§ TEXT:
╔══
NEW YORK (Reuters) – The approval by U.S. regulators on Monday of a Biogen Inc drug to treat Alzheimer’s disease could reinvigorate investor interest more broadly in biotech and pharmaceutical shares that have struggled in 2021.
Biogen shares soared 38%, closing at their highest level in over six years, after the company’s aducanumab was cleared as the first treatment to attack a likely cause of Alzheimer’s. The approval lifted shares of other companies developing treatments for the mind-wasting disease and helped push key biotech stock gauges to their best days in months.
The renewed attention on biotech and pharma was welcome for investors who have seen those stocks lag in 2021 as focus has shifted to companies expected to thrive as the U.S. economy rebounds from the coronavirus pandemic.
“The biotech sector needed a spark and this was an explosion,” said Kevin Gade, a portfolio manager focusing on biotech and pharma stocks for Bahl & Gaynor.
Gade said Bahl & Gaynor owns shares of drugmaker Eli Lilly and Co, which soared 10% as the company is developing an Alzheimer’s drug similar to Biogen’s.
Prior to Monday’s news, the iShares Nasdaq Biotechnology ETF, the second-biggest healthcare ETF by assets, according to Lipper data, had climbed only 1% in 2021, well below the gain of over 12% for the benchmark S&P 500, while the S&P 500 pharmaceuticals index had gained only 4.7%.
But on Monday the Nasdaq biotech ETF surged 3.4%, its biggest daily percentage gain in seven months. Driven by Lilly shares, the pharmaceutical index also gained 0.66%, outperforming the 0.08% drop for the S&P 500.
Biogen itself added over $16 billion in market value on Monday.
“This might just be the catalyst biotech investors needed to get this group back on track,” said Sahak Manuelian, head of equity trading at Wedbush Securities.
Ahead of the decision, Wall Street analysts were split over aducanumab’s prospects for approval, leading to the big share price reaction on Monday as the decision caught some investors off guard.
The approval “creates a little bit of a halo effect on biotech in general so you see the whole group trade higher on that now,” said Walter Todd, chief investment officer at Greenwood Capital Associates in South Carolina.
╚══
§ INPUT DATA:
╔══
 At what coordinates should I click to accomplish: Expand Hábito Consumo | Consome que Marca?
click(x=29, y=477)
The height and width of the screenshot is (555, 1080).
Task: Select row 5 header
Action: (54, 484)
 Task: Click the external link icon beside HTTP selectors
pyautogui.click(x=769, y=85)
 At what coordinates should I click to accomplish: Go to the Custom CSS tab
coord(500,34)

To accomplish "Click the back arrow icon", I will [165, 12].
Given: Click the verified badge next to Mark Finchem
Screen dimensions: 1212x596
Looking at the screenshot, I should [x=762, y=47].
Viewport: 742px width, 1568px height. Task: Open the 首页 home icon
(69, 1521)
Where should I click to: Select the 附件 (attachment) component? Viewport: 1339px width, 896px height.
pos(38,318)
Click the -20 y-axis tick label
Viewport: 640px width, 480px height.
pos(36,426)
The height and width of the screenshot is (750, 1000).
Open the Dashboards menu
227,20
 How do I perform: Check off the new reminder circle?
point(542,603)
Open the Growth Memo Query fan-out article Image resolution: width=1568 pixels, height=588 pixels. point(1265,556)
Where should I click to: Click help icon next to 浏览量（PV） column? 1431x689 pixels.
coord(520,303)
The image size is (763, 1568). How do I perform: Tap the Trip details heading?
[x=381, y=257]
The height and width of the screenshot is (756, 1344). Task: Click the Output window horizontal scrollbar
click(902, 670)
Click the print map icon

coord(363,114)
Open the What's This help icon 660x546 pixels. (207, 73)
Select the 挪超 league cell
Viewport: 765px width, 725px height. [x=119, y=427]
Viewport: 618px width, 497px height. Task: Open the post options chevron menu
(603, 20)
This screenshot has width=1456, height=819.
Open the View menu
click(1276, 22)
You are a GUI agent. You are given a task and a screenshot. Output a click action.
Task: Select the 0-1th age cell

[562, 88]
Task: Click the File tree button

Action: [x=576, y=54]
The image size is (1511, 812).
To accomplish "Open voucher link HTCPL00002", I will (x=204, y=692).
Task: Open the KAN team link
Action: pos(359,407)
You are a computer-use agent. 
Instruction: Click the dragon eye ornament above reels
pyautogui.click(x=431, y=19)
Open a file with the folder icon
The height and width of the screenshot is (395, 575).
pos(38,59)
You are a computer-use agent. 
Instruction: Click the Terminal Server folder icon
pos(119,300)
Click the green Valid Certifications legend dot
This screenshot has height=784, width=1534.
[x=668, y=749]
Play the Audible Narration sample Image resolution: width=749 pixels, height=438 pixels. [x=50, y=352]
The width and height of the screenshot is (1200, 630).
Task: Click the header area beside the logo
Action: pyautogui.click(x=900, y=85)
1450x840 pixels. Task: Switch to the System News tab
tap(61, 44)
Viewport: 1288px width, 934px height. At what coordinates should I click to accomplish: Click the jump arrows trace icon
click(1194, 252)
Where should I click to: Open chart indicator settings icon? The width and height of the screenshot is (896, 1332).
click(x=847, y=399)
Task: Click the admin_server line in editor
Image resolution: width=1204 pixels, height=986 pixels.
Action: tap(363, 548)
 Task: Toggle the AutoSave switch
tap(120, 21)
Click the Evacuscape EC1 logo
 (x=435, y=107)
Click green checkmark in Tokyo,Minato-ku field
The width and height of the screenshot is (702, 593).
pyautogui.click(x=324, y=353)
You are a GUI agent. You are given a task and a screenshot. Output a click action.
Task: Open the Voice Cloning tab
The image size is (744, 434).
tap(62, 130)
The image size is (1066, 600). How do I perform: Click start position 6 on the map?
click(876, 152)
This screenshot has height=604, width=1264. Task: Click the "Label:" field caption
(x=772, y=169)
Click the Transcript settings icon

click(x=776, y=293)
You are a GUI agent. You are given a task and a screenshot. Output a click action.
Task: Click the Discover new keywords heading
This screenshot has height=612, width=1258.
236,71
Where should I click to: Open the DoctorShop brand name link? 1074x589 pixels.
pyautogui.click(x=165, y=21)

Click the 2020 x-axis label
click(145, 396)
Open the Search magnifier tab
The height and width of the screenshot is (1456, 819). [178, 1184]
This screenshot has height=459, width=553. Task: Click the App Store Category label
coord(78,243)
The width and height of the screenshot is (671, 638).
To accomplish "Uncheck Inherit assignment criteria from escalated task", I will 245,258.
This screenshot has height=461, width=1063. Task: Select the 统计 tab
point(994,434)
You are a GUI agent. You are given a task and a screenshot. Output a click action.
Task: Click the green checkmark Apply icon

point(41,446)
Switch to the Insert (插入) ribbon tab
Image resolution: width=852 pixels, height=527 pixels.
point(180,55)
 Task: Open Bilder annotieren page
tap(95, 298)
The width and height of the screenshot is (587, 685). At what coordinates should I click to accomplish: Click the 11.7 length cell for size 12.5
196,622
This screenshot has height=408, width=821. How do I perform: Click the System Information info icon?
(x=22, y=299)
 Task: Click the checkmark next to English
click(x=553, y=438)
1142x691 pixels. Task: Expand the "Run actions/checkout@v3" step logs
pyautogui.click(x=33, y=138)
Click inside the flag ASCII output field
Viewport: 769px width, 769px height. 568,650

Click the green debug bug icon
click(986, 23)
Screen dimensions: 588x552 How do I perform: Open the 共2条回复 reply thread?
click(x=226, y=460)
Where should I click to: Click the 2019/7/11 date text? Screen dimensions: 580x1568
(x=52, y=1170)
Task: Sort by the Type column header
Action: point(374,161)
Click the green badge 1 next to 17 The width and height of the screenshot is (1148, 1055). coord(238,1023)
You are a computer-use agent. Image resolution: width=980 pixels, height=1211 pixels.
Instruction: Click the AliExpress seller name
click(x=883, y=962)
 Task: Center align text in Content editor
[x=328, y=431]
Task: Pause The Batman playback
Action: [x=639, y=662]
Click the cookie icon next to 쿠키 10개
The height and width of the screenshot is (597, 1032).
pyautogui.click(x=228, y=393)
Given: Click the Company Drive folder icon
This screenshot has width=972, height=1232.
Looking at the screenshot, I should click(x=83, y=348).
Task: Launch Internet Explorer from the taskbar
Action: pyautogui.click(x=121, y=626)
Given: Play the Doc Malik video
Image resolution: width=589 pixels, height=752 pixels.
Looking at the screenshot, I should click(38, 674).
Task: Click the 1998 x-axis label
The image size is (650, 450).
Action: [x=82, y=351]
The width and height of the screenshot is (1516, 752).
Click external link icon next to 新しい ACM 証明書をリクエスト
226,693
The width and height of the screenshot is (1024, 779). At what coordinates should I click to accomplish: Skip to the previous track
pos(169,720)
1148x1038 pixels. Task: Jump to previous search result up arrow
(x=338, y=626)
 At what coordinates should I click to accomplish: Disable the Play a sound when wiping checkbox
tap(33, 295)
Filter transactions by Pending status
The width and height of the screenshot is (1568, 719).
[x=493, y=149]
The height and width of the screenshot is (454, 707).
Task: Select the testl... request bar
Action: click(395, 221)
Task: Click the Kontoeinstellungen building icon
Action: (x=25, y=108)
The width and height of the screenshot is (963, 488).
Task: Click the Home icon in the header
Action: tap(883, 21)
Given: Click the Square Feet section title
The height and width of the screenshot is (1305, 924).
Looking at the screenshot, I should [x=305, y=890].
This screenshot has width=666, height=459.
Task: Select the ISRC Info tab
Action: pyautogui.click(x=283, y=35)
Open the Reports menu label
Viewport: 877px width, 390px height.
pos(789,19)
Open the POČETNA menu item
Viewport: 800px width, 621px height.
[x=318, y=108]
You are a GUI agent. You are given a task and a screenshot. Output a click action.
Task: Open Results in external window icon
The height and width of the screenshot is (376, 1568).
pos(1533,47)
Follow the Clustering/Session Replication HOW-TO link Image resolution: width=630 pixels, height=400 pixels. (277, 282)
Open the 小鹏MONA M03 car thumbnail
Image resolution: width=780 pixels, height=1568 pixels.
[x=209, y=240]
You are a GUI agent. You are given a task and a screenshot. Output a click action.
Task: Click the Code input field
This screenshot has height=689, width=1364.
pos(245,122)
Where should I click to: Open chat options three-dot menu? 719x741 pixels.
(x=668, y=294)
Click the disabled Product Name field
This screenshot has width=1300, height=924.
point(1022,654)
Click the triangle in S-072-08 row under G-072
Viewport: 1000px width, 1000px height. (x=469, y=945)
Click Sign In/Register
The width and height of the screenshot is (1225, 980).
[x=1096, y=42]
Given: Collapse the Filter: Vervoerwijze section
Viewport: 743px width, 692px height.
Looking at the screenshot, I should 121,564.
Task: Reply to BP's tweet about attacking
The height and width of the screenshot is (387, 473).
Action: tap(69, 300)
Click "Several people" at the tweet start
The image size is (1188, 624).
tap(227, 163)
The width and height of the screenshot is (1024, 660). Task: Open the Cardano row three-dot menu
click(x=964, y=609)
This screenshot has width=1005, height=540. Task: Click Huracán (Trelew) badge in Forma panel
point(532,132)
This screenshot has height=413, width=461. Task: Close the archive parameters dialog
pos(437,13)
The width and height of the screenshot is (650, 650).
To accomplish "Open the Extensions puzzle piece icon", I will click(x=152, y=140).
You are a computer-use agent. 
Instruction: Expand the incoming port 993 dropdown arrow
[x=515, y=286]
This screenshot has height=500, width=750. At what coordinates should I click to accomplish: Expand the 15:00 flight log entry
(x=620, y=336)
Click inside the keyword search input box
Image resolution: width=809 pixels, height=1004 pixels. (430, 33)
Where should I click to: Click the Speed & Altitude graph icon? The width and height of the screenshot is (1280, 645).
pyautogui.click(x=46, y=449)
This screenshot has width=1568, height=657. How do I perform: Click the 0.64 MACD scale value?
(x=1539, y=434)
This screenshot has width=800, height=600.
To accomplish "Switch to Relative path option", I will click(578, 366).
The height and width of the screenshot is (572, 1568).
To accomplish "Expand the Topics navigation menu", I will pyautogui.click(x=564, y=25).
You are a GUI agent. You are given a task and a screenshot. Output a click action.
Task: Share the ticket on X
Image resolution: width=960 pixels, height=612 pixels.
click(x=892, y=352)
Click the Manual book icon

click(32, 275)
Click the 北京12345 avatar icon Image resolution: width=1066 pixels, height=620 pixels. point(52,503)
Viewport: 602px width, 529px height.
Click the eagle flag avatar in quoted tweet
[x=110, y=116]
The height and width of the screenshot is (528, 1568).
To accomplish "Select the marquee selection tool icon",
╚══
§ PROMPT 1:
Answer from the Biogen article:
(a) By what percentage did Biogen shares rise on Monday?
(b) For which firm is Kevin Gade a portfolio manager?
(c) How much market value did Biogen add on Monday?
§ PROMPT 2: Name every person quoted in the Biogen article.
§ PROMPT 3: Print the Biogen article from "Biogen shares soared" to "days in months.".
The listing comes from a different source than the Biogen article.

§ WRITTEN ANSWER 1:
(a) 38%
(b) Bahl & Gaynor
(c) Over $16 billion

§ WRITTEN ANSWER 2: Kevin Gade, Sahak Manuelian, Walter Todd

§ WRITTEN ANSWER 3:
Biogen shares soared 38%, closing at their highest level in over six years, after the company’s aducanumab was cleared as the first treatment to attack a likely cause of Alzheimer’s. The approval lifted shares of other companies developing treatments for the mind-wasting disease and helped push key biotech stock gauges to their best days in months.